(Items from a dataset)
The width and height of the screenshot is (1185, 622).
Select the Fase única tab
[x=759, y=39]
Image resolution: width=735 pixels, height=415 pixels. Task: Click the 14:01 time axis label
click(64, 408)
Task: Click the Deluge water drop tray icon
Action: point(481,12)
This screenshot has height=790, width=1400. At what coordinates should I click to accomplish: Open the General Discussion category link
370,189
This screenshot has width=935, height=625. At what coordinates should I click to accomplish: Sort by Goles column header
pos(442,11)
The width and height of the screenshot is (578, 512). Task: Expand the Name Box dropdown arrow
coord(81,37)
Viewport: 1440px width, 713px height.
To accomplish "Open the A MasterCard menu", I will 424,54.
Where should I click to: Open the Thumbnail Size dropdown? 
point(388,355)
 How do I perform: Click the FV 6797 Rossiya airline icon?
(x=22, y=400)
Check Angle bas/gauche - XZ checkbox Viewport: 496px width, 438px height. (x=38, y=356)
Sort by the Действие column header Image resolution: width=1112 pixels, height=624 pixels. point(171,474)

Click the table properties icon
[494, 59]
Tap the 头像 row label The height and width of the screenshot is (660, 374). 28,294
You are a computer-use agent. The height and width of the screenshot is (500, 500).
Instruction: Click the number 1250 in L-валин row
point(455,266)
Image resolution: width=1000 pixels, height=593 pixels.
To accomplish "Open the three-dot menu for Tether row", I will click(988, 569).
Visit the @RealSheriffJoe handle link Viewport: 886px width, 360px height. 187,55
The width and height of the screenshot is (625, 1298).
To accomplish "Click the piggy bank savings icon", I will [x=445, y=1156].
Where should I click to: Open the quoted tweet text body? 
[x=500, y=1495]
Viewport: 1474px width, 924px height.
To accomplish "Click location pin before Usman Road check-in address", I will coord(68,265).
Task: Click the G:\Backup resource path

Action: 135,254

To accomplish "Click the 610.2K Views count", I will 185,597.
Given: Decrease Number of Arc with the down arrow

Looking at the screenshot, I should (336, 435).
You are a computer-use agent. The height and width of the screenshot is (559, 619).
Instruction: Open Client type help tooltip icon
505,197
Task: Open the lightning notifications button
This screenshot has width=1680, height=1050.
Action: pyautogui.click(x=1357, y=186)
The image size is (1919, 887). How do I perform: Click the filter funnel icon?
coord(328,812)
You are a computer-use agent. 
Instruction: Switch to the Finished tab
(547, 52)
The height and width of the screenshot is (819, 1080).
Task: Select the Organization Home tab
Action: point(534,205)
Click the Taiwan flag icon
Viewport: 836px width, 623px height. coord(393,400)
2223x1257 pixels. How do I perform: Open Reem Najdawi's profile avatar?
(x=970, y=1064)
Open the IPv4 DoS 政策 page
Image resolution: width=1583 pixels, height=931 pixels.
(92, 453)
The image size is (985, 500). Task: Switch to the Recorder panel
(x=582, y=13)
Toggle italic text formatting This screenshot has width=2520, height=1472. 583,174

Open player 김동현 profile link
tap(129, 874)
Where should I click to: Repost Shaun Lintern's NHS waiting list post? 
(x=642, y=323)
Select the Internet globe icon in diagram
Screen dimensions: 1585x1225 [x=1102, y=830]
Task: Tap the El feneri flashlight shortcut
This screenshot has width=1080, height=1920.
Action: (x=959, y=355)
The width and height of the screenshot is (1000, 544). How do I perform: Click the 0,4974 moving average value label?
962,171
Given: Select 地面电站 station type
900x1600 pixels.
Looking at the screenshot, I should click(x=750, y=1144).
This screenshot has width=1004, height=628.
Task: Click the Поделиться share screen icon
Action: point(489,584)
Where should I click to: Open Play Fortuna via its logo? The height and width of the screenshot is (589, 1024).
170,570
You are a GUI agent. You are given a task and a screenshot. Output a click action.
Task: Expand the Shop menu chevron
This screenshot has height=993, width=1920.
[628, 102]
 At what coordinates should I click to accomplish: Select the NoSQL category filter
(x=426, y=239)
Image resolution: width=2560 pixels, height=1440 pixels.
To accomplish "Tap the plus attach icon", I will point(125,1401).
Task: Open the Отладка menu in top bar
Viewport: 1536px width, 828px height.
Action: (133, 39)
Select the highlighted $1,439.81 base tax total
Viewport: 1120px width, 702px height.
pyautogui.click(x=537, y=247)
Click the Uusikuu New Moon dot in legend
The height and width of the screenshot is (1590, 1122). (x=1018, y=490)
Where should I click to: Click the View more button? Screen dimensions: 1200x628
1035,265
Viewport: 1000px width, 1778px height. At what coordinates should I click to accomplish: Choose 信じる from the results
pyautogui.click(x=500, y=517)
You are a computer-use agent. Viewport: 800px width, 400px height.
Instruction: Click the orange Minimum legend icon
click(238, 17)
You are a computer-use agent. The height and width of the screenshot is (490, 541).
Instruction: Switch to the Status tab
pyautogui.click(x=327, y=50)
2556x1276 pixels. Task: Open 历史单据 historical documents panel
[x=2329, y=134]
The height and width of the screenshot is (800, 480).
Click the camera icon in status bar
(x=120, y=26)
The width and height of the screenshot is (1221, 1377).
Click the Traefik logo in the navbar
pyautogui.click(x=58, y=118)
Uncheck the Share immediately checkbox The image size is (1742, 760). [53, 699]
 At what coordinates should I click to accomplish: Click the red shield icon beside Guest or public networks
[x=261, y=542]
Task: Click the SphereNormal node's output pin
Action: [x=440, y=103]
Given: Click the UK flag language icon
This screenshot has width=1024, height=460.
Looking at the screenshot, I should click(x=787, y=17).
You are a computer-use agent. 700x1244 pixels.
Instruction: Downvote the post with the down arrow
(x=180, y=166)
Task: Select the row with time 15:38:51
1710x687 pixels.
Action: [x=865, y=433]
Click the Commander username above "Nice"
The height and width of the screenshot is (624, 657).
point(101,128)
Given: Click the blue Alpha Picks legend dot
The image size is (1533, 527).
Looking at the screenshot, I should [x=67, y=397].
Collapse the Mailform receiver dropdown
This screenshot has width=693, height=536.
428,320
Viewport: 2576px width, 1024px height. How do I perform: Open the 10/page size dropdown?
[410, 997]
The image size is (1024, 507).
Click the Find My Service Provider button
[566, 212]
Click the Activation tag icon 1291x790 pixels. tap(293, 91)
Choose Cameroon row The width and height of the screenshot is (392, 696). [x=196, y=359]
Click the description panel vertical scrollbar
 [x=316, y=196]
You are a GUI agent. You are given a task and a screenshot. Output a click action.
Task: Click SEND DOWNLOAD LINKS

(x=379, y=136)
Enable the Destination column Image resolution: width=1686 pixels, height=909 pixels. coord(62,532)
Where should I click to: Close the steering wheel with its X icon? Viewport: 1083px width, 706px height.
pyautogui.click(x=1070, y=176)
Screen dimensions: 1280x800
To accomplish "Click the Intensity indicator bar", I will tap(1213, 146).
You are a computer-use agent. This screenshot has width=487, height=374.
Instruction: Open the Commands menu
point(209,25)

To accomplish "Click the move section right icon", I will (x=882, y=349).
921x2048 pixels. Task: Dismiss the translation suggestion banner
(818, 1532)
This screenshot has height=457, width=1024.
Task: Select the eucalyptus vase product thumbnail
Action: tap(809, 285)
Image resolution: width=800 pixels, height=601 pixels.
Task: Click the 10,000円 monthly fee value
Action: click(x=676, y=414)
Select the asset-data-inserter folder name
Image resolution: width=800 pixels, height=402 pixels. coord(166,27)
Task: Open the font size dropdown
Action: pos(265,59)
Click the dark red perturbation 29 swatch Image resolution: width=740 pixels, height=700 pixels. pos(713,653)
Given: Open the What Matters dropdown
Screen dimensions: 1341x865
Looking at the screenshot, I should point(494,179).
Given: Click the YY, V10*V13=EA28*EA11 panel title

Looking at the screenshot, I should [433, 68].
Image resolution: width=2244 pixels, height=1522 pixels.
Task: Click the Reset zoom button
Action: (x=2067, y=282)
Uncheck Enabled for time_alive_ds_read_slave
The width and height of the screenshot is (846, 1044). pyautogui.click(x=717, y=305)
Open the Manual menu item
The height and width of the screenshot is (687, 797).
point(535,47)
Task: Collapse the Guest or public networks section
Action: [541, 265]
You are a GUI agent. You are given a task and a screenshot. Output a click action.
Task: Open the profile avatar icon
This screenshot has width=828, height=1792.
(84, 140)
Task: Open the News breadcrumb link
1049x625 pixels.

▶ [EXERCISE PROMPT] Would you print exactly, and only, the lines of the data above from the line with "At what coordinates should I click to accomplish: Select" through the line with "Task: Open the Отладка menu in top bar", inclusive?

▶ [TASK SOLUTION]
 At what coordinates should I click to accomplish: Select the NoSQL category filter
(x=426, y=239)
Image resolution: width=2560 pixels, height=1440 pixels.
To accomplish "Tap the plus attach icon", I will point(125,1401).
Task: Open the Отладка menu in top bar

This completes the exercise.